Personal information
- Date of birth: 9 December 1964 (age 60)
- Place of birth: Riesa, East Germany
- Height: 1.76 m (5 ft 9 in)
- Position(s): Midfielder

Senior career*
- Years: Team / Apps / (Gls)
- 1988–1989: Borussia Mönchengladbach / 8 / (0)
- 1989–1990: SV Meppen / 30 / (0)
- 1990–1993: Hannover 96 / 83 / (2)
- 1993–1994: TuS Celle FC
- 1994–1995: VfL Herzlake
- 1995–1996: SC Paderborn
- 1996: Damla Genc Hannover
- 1997–2000: 1. FC Magdeburg / 98 / (11)

= Jörg Kretzschmar =

German footballer

Jörg Kretzschmar (born 9 December 1964) is a German former professional footballer who played as a midfielder.

==Career==
Kretzschmar was born in Riesa in the Bezirk Dresden of East Germany and learned his football there. He attempted to leave the Eastern Bloc in 1984 via Bulgaria, but was arrested and imprisoned back in his homeland. A year later, he was allowed to emigrate to West Germany in a prisoner exchange.

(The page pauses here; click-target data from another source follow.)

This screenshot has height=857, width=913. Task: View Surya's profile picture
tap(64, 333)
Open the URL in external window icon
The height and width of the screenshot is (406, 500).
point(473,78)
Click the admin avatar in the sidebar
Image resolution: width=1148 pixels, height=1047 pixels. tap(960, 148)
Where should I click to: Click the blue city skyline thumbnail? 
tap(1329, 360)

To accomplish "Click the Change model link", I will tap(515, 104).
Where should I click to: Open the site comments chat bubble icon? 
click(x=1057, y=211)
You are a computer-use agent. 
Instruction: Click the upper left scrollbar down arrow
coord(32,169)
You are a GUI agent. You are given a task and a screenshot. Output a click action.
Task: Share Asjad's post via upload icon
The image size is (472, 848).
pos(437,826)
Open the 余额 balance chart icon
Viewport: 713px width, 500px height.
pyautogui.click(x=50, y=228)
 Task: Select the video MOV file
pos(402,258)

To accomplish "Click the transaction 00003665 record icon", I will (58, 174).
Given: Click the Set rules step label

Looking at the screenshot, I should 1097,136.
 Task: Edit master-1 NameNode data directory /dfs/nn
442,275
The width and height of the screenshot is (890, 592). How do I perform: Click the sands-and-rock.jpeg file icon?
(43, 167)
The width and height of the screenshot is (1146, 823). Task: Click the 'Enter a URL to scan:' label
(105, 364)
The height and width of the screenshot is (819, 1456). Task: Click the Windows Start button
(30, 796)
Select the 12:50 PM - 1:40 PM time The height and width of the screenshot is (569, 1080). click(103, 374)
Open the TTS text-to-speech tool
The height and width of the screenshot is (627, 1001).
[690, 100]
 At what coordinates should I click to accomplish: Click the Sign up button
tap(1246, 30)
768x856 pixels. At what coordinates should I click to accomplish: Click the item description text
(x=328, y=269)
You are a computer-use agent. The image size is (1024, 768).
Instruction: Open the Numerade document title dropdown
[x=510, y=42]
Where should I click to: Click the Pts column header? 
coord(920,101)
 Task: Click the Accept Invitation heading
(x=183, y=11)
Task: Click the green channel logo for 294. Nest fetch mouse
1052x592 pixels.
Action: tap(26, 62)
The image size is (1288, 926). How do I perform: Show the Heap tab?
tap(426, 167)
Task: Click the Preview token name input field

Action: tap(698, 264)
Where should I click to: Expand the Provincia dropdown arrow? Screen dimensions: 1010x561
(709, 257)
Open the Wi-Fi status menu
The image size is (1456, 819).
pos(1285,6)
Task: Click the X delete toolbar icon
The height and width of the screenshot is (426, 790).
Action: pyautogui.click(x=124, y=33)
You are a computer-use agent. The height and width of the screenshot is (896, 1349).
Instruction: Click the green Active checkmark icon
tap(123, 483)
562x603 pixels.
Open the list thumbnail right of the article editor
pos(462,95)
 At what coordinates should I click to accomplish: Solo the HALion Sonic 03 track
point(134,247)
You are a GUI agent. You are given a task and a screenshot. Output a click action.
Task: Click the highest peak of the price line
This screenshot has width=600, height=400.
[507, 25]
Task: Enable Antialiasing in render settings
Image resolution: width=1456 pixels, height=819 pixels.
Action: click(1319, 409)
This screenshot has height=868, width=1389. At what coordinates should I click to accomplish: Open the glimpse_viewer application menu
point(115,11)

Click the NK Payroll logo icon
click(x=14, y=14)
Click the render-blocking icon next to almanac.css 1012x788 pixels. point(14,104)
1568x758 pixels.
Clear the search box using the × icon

He played in the Bundesliga for Borussia Mönchengladbach and in the 2. Bundesliga for SV Meppen and Hannover 96. Kretzschmar was part of the Hannover 96 team that surprisingly won the 1992 DFB-Pokal final against Mönchengladbach. Kretzschmar was one of the successful players in the penalty shoot-out. He played his first Bundesliga match on 20 August 1988 when he was subbed in in Mönchengladbach's win over Werder Bremen. His last professional match as on 30 May 1993 with Hannover 96 against VfB Oldenburg. Altogether, Kretzschmar played 8 Bundesliga matches without scoring and 113 2nd Bundesliga matches, scoring twice. In addition, he appeared in two matches in the European Cup Winners' Cup for Hannover 96. In 1993, he returned to amateur status and only played for amateur clubs. Aside from his football career, he trained as an office management assistant to prepare for the time after his playing career. His last station as a player was 1. FC Magdeburg where he won promotion to the third-tier Regionalliga Nordost in 1997.